What the task asks: After reading the data below, copy out every line that contains the word "will".

Excerpts from a dataset:
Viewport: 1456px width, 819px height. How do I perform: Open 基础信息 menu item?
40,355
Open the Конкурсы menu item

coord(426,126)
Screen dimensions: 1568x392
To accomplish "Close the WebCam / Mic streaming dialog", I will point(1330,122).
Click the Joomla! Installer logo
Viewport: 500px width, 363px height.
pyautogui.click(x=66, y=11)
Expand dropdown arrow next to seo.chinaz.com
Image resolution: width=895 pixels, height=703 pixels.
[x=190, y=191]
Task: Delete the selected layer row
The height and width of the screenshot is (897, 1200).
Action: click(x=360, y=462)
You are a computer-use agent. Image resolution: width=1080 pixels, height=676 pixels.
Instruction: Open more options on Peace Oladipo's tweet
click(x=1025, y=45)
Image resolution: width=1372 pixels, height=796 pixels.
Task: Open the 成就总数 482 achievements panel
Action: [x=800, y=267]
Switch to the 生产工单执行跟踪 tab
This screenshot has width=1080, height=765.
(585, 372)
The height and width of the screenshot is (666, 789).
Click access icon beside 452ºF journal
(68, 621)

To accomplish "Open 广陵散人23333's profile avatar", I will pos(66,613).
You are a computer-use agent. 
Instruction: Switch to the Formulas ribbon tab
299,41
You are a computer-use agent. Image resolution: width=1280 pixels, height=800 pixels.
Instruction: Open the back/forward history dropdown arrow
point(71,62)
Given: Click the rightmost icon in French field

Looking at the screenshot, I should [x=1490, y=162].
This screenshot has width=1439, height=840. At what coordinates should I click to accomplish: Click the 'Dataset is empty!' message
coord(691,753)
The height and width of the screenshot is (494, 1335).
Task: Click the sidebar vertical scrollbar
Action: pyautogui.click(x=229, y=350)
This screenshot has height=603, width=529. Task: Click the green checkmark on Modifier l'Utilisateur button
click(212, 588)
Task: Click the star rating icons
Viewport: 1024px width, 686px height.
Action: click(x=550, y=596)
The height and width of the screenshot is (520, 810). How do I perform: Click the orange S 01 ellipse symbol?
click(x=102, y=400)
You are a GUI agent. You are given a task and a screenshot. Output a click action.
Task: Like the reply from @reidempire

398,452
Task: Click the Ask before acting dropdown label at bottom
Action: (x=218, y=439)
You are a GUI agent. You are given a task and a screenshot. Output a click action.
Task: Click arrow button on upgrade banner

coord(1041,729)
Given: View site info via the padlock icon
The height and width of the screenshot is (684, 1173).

Task output:
To accomplish "Close the WebCam / Mic streaming dialog", I will point(1330,122).
To accomplish "Open 广陵散人23333's profile avatar", I will pos(66,613).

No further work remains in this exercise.